|

Yazarken bir çocuğa dönüşüyorum

Yazar, çevirmen Hasan Karaca’ya çocuk edebiyatı ile ilgili sorularımızı yönelttik. Karaca, “Yazarken bir okur veya bir okur profili tasarlamıyorum. Zihnimde bir çocuk yok. Kendim bir çocuğa dönüşüyorum. Sesli düşünüyor ve düşündüklerime yakın hisleri olan birilerinin varlığına inanıyorum.” diyor.

Zeynep Tuba Kesimli
04:00 - 15/06/2024 Cumartesi
Güncelleme: 00:09 - 15/06/2024 Cumartesi
Yeni Şafak
Hasan Karaca.
Hasan Karaca.

Kitaplarınızdaki biyografilerde “Kitapları, yazmayı sevdiği için yazar.” diyerek bize ipucu verseniz de hikâyeyi merak ediyoruz. Çocuklar için yazmaya nasıl ve ne zaman başladınız?

Çocukluğumdan beri elimde kitapla gezerim. Okuyacağım kitabı seçerken çocuk kitabı, yetişkin kitabı diye ayırmıyorum. Eğlenceli mi, fantastik mi, ciddi mi; felsefe mi, edebiyat mı, bilim mi? Okuyacağım bir sonraki kitabı daha çok bu kriterlerle belirliyorum. Tabii bir de zorunlu olarak okumam gereken fakat çoğunlukla okumadığım kitaplar var. Ayrıca zorunlu olmasaydı kesinlikle okurdum, dediğim kitaplar var. Yazarken de bu değişmiyor. Bazen her şeyin mümkün olduğu dünyalar olsun istiyorum, bazen mümkünün kurallarını irdeleyen yazılar, bazı zamanlarda da ikisi arasında gidip gelen denemeler. Bazen yetişkin olarak yazıyorum, bazen çocuk olarak.

* Her Şeyi Onaran Adam, biyografi yazımının didaktizme yönelme, çocuk dilini yakalayamama gibi problemlerine kapılmadan kaleme aldığınız bir eser. Bir vazo tamirinden ülke inşasına uzanan bu hikâye nasıl ortaya çıktı?
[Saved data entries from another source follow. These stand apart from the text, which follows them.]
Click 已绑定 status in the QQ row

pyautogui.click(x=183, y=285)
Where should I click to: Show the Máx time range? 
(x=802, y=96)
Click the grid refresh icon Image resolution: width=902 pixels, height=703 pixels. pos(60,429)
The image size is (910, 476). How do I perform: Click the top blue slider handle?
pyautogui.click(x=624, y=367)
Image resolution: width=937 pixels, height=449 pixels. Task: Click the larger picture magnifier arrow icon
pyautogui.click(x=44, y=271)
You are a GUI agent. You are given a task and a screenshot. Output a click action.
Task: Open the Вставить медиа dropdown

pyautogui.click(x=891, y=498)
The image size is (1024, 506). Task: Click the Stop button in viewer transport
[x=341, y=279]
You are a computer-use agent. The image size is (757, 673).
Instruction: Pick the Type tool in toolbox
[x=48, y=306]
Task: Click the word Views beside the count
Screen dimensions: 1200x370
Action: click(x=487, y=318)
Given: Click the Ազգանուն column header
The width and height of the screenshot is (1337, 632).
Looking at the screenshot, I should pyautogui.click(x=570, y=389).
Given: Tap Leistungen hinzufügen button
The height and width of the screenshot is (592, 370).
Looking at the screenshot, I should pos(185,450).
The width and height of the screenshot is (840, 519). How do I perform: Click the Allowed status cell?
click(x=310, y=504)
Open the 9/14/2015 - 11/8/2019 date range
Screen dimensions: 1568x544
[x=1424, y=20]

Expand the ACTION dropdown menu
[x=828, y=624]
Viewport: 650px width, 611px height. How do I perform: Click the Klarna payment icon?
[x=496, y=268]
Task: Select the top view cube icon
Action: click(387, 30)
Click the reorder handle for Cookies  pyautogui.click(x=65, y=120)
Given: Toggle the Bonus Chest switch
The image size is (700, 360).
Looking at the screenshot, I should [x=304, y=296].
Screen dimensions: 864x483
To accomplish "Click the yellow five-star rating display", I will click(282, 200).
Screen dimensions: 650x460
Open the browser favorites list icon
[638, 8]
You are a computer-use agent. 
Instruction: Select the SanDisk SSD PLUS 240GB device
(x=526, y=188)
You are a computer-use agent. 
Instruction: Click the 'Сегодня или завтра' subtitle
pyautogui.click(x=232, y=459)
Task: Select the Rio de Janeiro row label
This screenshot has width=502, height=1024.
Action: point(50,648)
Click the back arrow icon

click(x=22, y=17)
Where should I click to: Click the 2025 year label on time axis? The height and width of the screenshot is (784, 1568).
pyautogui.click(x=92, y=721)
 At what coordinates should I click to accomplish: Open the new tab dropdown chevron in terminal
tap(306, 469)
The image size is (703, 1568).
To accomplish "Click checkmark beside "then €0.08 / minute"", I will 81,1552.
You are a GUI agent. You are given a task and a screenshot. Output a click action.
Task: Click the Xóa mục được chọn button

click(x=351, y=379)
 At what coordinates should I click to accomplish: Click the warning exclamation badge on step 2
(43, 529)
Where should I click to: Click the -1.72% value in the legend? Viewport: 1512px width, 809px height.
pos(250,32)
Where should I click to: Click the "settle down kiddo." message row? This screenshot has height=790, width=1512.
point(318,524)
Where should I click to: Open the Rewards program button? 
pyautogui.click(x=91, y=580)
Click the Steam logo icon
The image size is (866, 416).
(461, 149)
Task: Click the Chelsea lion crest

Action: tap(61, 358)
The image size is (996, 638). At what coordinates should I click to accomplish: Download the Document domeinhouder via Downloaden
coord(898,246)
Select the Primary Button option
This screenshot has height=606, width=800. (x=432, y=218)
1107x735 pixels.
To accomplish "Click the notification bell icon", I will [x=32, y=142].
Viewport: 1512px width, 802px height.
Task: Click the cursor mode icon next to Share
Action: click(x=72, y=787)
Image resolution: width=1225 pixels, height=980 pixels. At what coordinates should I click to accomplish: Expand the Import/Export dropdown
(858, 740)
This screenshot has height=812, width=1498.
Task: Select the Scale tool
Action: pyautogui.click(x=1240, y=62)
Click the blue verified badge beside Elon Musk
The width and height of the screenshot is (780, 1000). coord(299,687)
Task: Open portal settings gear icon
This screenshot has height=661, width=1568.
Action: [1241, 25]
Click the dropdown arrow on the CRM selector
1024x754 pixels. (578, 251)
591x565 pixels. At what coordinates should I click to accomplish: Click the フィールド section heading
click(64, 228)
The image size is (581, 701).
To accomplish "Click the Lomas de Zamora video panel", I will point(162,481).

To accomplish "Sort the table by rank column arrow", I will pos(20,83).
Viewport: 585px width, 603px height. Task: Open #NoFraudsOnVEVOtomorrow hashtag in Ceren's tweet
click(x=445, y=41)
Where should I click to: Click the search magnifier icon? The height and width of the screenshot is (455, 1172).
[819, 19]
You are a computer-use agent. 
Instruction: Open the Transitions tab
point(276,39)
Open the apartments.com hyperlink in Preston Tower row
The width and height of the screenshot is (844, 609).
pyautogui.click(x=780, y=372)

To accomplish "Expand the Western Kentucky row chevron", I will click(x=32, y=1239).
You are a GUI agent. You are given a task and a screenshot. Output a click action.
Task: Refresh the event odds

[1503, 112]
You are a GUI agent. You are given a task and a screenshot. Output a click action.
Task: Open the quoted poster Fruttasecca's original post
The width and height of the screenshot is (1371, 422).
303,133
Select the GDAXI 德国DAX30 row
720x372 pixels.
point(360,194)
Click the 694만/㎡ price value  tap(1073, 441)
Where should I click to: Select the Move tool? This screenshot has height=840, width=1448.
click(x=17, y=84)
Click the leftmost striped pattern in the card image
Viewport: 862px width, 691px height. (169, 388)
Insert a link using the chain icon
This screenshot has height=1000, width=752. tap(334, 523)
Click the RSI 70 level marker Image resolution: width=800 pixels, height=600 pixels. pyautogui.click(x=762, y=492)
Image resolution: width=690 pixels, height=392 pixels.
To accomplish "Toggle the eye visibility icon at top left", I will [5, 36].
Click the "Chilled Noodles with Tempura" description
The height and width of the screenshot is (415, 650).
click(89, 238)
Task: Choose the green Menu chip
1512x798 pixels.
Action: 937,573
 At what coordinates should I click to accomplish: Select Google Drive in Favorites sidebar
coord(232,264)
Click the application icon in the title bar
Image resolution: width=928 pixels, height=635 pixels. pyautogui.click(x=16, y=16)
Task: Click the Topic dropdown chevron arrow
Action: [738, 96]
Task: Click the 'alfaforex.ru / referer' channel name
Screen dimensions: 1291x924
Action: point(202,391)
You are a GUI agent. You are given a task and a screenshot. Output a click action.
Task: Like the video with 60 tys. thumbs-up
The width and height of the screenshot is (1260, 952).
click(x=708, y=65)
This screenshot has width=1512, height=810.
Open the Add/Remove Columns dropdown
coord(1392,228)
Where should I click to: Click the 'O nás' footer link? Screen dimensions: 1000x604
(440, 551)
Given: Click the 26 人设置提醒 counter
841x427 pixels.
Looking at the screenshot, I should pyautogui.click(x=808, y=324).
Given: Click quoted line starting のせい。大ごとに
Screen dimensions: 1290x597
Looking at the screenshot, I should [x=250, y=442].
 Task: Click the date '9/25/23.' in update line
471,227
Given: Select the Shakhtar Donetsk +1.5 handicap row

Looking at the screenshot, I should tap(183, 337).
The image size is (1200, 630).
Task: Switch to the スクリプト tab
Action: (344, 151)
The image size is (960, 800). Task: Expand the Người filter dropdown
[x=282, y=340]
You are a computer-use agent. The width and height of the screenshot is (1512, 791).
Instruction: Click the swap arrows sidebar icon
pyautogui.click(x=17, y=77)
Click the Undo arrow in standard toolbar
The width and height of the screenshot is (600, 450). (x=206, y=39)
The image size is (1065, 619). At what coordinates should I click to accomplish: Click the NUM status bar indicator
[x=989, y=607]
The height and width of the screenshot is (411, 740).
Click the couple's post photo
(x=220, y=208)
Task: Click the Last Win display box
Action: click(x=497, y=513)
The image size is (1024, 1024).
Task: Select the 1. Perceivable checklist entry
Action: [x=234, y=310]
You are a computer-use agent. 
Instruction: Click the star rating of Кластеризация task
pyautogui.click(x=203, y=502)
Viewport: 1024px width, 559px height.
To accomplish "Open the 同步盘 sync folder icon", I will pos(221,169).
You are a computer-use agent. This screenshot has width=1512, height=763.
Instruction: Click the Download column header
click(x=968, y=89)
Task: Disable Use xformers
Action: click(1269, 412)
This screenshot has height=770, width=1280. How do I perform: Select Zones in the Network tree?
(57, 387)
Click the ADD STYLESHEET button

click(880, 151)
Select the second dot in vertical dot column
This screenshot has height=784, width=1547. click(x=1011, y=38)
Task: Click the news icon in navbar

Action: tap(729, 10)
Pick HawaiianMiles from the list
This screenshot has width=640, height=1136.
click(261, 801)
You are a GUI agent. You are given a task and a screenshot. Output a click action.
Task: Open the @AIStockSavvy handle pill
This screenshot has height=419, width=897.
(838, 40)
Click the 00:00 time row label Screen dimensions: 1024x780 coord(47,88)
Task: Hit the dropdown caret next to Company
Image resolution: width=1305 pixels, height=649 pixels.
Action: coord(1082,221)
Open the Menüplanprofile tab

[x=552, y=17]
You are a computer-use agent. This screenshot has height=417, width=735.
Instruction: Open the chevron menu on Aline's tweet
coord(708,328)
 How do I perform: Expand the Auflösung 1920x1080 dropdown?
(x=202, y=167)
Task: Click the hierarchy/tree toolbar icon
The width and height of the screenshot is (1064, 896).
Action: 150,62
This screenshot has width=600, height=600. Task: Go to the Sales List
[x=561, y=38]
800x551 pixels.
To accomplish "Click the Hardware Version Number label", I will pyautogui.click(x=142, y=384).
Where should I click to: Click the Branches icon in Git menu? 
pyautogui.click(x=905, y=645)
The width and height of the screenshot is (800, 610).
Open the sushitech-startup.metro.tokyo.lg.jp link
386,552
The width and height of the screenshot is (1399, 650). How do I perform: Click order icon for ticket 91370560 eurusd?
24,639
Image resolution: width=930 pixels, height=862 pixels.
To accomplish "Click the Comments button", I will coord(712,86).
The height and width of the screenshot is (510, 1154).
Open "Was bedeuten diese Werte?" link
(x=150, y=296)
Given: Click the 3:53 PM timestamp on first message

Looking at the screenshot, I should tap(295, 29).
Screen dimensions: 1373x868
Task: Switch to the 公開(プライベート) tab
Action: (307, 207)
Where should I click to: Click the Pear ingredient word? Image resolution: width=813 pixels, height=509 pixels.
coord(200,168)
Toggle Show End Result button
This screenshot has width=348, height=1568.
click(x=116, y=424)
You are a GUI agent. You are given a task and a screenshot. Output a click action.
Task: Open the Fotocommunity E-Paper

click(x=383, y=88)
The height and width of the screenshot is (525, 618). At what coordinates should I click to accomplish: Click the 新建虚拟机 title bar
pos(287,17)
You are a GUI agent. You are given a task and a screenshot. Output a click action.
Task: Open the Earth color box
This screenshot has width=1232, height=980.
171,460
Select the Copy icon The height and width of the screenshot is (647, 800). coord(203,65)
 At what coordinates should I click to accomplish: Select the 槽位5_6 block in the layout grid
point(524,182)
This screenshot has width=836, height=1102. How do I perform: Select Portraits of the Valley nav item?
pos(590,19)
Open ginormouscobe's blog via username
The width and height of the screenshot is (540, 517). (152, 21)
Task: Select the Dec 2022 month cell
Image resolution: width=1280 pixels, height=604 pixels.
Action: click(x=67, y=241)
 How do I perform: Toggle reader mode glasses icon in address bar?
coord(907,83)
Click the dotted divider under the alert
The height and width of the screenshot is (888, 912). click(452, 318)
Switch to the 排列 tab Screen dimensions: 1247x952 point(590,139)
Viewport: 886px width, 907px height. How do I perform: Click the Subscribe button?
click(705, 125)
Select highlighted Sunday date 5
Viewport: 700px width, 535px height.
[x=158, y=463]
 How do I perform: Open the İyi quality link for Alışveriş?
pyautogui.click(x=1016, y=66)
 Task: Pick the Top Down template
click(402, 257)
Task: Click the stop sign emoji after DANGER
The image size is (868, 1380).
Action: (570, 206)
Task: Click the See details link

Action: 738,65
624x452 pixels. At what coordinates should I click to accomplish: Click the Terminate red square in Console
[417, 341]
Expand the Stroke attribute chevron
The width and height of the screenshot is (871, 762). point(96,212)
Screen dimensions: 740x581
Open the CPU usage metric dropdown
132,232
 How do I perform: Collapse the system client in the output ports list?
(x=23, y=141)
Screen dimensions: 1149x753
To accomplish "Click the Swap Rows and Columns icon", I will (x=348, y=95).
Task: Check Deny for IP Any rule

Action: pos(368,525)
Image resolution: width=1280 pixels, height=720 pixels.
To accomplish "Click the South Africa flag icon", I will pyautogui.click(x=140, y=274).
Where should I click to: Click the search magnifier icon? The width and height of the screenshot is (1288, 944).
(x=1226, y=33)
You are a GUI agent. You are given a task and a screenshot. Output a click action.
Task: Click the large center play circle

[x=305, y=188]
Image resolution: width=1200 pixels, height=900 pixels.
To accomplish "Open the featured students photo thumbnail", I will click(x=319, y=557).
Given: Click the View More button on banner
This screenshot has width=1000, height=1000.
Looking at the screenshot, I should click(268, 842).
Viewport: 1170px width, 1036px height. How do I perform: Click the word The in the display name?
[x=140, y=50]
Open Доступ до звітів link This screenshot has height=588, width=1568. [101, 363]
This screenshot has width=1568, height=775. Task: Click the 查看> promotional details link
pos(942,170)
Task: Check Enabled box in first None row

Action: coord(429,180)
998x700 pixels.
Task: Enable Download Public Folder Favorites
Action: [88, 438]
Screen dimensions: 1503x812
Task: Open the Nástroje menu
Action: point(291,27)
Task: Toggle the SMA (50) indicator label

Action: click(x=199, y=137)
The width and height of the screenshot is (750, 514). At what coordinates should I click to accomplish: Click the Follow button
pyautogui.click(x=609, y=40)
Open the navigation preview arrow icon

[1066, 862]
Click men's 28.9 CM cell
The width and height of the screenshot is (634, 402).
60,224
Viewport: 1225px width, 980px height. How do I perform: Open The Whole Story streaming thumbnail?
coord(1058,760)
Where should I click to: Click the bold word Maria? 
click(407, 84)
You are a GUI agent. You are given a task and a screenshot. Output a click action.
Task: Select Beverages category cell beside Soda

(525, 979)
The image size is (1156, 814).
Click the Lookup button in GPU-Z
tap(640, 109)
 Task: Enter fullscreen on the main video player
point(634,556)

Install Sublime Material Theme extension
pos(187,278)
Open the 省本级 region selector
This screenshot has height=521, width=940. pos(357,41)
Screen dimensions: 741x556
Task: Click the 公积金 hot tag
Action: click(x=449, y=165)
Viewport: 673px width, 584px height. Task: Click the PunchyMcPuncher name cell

Her Şeyi Onaran Adam, yayınevinin isteği üzerine ortaya çıktı. Doğrusu talep üzerine kitap yazmak zor geliyor. Zorunlu kitap okumak gibi. Abdülhamit’i veya herhangi bir şeyi anlatmak için yazmıyorum. Yalnızca sesli düşünüyorum. Bu yüzden, Abdulhamit’in benim için ne ifade ettiği, sorusundan hareket ettim. Bir şeyleri yapmaya, güzelleştirmeye çalışırken ister istemez başka şeyleri ihmal ediyor veya kırıyoruz. Ya da bir yeri düzenledikçe ve onardıkça başka kusurlar görmeye başlıyoruz. Sürekli karşımıza çıkan bu açmaz, Abdülhamit ve çağdaşlarında devasa boyutlar kazanıyor. Yıkılan bir dünyayı onarmak, bir tarafı düzeltirken diğer tarafın çatladığını görmek, yine de onarmaya devam etmek güzelleştiriyor bu hikâyeyi. Sonra başkaları üstleniyor bu onarma çabasını. Abdülhamit kitabını bu anlamda tamamlayan bir Atatürk kitabı büyütüyorum baştan beri içimde. Bir gün kelimeye, cümleye, öyküye ve belki elimize alıp okuyacağımız bir kitaba dönüşecek.

* Hasan Karaca’nın “Sevdiği eserleri Türkçeye ve Almancaya kazandırmak gibi alışkanlıkları var.” Size, bu kitabı başkaları da okumalı kararını verdiren nedir?

Bir kitabın bizi neden etkilediğini tespit etmek çok güç. Sonrasında sizin sorduğunuz şekilde bir soru üzerine hedeflerimizi rasyonelleştirebiliyoruz: Kitabın ana fikri beni etkiledi, diyebilirim. Her şeyin görsele odaklandığı hissini uyandıran bir ortamda sesin büyüsünü gözler(!) önüne seren bir kitap harika bir yaklaşımdı. Fakat kitapları böyle seçmiyoruz. Resimlerini seviyoruz belki, adını, ya da kağıdının dokusunu, kitabın ebadını. O günkü ruh hâlimize göre belki renklerini. Sonra da bu ilk belirsiz hislerimizle örtüşüyor bir kitap ve benimsiyor, seviyoruz. Derken sevdiğimizi paylaşmak, eşe dosta hatta bazen ele güne anlatmak istiyoruz. Bunun gibi paylaşmak istediğim başka kitaplar da var. Fakat bazen bir kitabın önü bir şekilde açılıyor, her şey paylaşılması için el ele veriyor. Örneğin Ses Bakkalı bu şekilde ilerledi. Ve bir bakıyorsunuz kitap okurunu bulmuş.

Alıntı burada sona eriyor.